- EXERCISE REQUIREMENTS -
Return each line in the records below that contains the word "Instruction".

- RECORD LIST -
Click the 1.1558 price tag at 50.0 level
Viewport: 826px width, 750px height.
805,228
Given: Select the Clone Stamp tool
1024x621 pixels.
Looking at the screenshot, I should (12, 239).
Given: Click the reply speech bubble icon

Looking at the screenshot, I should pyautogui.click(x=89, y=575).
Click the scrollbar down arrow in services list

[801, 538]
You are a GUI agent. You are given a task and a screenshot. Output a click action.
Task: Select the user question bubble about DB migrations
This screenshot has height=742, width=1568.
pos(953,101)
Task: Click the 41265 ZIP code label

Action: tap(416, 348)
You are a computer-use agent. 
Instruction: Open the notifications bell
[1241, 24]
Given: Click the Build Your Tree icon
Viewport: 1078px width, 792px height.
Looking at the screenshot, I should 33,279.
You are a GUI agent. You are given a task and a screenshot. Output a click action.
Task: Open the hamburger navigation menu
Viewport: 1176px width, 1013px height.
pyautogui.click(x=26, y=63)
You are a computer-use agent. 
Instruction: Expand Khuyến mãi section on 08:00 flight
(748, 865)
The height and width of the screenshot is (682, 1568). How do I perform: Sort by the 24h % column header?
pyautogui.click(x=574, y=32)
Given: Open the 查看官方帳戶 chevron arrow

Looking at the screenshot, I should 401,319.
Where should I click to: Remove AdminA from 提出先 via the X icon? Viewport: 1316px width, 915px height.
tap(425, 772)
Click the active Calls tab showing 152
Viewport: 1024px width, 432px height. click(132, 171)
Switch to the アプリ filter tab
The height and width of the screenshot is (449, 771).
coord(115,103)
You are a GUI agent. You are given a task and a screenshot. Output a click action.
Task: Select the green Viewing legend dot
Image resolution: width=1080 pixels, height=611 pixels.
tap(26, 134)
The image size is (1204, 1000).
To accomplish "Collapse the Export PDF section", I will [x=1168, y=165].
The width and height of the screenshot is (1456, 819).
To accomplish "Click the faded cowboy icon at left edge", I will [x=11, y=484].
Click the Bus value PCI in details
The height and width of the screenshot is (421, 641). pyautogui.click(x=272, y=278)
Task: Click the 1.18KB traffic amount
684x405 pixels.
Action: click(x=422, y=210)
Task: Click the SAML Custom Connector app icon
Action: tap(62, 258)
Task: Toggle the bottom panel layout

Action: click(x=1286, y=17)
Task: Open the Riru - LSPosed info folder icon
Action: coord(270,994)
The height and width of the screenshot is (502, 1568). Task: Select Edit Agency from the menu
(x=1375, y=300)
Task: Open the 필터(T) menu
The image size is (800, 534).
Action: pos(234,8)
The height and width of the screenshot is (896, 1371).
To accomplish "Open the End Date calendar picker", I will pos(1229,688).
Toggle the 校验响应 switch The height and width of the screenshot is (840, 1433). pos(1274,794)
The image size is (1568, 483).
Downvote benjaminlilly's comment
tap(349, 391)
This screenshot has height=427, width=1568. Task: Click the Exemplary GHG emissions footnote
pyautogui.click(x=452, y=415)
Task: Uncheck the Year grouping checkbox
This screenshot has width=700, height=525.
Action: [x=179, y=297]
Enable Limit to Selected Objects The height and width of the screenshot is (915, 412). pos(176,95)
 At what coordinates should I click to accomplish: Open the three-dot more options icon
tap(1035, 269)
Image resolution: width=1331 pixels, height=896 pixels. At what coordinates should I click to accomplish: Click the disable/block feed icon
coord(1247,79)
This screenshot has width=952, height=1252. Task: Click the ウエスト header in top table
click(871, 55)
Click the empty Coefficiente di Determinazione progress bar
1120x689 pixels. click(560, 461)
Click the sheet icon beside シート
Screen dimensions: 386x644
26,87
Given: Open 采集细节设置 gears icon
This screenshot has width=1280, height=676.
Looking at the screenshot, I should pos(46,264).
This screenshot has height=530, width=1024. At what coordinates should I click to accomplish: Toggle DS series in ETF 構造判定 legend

- THE COMPLETED TASK -
Instruction: Open the notifications bell
Instruction: Expand Khuyến mãi section on 08:00 flight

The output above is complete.